## WHAT IS NEEDED
Could you print every one of the records below again, word for word and with nothing altered?

┄┄┄┄┄┄┄┄┄┄┄┄┄┄┄┄┄┄┄┄

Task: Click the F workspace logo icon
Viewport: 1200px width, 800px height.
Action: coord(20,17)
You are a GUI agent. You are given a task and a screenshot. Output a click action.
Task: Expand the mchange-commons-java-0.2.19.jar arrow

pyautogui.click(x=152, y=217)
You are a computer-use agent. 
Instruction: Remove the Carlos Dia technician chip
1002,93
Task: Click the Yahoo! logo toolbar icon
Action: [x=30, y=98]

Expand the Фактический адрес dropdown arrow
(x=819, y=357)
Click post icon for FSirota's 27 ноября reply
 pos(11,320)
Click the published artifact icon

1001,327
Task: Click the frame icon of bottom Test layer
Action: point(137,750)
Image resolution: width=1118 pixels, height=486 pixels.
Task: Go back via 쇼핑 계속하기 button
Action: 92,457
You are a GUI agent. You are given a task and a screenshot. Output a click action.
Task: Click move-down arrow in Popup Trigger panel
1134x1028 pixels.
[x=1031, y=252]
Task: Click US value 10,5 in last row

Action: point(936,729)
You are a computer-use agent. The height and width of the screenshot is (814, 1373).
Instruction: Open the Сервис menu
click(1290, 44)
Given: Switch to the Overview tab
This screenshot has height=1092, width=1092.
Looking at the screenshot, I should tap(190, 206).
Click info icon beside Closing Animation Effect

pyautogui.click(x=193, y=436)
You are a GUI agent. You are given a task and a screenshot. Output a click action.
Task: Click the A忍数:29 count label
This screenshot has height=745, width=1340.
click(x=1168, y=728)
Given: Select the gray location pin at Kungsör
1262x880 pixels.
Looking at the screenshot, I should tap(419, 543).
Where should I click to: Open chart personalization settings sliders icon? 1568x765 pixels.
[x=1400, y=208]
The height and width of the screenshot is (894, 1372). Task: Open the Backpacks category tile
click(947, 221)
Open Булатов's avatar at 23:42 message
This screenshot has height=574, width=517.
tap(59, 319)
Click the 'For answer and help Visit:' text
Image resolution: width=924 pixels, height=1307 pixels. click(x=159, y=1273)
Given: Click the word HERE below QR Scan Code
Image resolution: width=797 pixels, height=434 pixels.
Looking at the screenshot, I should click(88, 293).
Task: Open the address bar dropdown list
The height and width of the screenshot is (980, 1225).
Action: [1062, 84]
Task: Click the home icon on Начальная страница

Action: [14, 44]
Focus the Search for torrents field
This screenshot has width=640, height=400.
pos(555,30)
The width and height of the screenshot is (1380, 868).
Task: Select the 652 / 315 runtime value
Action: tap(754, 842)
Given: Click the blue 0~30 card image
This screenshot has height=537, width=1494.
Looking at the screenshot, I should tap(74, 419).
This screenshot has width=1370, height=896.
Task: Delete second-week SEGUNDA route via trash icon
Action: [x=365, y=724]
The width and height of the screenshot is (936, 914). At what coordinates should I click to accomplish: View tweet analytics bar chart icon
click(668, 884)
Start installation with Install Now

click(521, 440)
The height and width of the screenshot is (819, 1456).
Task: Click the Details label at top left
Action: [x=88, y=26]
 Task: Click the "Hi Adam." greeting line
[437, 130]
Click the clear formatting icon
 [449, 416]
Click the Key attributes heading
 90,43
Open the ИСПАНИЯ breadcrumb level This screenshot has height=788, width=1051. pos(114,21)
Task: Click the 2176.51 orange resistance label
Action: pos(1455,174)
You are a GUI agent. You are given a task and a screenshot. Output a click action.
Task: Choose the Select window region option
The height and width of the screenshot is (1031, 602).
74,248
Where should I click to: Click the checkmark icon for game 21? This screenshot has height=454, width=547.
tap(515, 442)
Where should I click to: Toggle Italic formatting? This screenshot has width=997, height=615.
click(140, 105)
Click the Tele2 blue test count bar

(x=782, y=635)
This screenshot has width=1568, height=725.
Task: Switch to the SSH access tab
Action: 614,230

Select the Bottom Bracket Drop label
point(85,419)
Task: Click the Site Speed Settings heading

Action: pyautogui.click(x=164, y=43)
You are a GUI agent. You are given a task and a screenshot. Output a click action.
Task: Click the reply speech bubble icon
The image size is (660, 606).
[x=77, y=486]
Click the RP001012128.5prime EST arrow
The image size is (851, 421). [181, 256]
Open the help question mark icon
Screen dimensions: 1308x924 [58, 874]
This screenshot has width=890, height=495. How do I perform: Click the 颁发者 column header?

┄┄┄┄┄┄┄┄┄┄┄┄┄┄┄┄┄┄┄┄

## TASK SOLUTION
Task: Click the F workspace logo icon
Viewport: 1200px width, 800px height.
Action: coord(20,17)
You are a GUI agent. You are given a task and a screenshot. Output a click action.
Task: Expand the mchange-commons-java-0.2.19.jar arrow

pyautogui.click(x=152, y=217)
You are a computer-use agent. 
Instruction: Remove the Carlos Dia technician chip
1002,93
Task: Click the Yahoo! logo toolbar icon
Action: [x=30, y=98]

Expand the Фактический адрес dropdown arrow
(x=819, y=357)
Click post icon for FSirota's 27 ноября reply
 pos(11,320)
Click the published artifact icon

1001,327
Task: Click the frame icon of bottom Test layer
Action: point(137,750)
Image resolution: width=1118 pixels, height=486 pixels.
Task: Go back via 쇼핑 계속하기 button
Action: 92,457
You are a GUI agent. You are given a task and a screenshot. Output a click action.
Task: Click move-down arrow in Popup Trigger panel
1134x1028 pixels.
[x=1031, y=252]
Task: Click US value 10,5 in last row

Action: point(936,729)
You are a computer-use agent. The height and width of the screenshot is (814, 1373).
Instruction: Open the Сервис menu
click(1290, 44)
Given: Switch to the Overview tab
This screenshot has height=1092, width=1092.
Looking at the screenshot, I should tap(190, 206).
Click info icon beside Closing Animation Effect

pyautogui.click(x=193, y=436)
You are a GUI agent. You are given a task and a screenshot. Output a click action.
Task: Click the A忍数:29 count label
This screenshot has height=745, width=1340.
click(x=1168, y=728)
Given: Select the gray location pin at Kungsör
1262x880 pixels.
Looking at the screenshot, I should tap(419, 543).
Where should I click to: Open chart personalization settings sliders icon? 1568x765 pixels.
[x=1400, y=208]
The height and width of the screenshot is (894, 1372). Task: Open the Backpacks category tile
click(947, 221)
Open Булатов's avatar at 23:42 message
This screenshot has height=574, width=517.
tap(59, 319)
Click the 'For answer and help Visit:' text
Image resolution: width=924 pixels, height=1307 pixels. click(x=159, y=1273)
Given: Click the word HERE below QR Scan Code
Image resolution: width=797 pixels, height=434 pixels.
Looking at the screenshot, I should click(88, 293).
Task: Open the address bar dropdown list
The height and width of the screenshot is (980, 1225).
Action: [1062, 84]
Task: Click the home icon on Начальная страница

Action: [14, 44]
Focus the Search for torrents field
This screenshot has width=640, height=400.
pos(555,30)
The width and height of the screenshot is (1380, 868).
Task: Select the 652 / 315 runtime value
Action: tap(754, 842)
Given: Click the blue 0~30 card image
This screenshot has height=537, width=1494.
Looking at the screenshot, I should tap(74, 419).
This screenshot has width=1370, height=896.
Task: Delete second-week SEGUNDA route via trash icon
Action: [x=365, y=724]
The width and height of the screenshot is (936, 914). At what coordinates should I click to accomplish: View tweet analytics bar chart icon
click(668, 884)
Start installation with Install Now

click(521, 440)
The height and width of the screenshot is (819, 1456).
Task: Click the Details label at top left
Action: [x=88, y=26]
 Task: Click the "Hi Adam." greeting line
[437, 130]
Click the clear formatting icon
 [449, 416]
Click the Key attributes heading
 90,43
Open the ИСПАНИЯ breadcrumb level This screenshot has height=788, width=1051. pos(114,21)
Task: Click the 2176.51 orange resistance label
Action: pos(1455,174)
You are a GUI agent. You are given a task and a screenshot. Output a click action.
Task: Choose the Select window region option
The height and width of the screenshot is (1031, 602).
74,248
Where should I click to: Click the checkmark icon for game 21? This screenshot has height=454, width=547.
tap(515, 442)
Where should I click to: Toggle Italic formatting? This screenshot has width=997, height=615.
click(140, 105)
Click the Tele2 blue test count bar

(x=782, y=635)
This screenshot has width=1568, height=725.
Task: Switch to the SSH access tab
Action: 614,230

Select the Bottom Bracket Drop label
point(85,419)
Task: Click the Site Speed Settings heading

Action: pyautogui.click(x=164, y=43)
You are a GUI agent. You are given a task and a screenshot. Output a click action.
Task: Click the reply speech bubble icon
The image size is (660, 606).
[x=77, y=486]
Click the RP001012128.5prime EST arrow
The image size is (851, 421). [181, 256]
Open the help question mark icon
Screen dimensions: 1308x924 [58, 874]
This screenshot has width=890, height=495. How do I perform: Click the 颁发者 column header?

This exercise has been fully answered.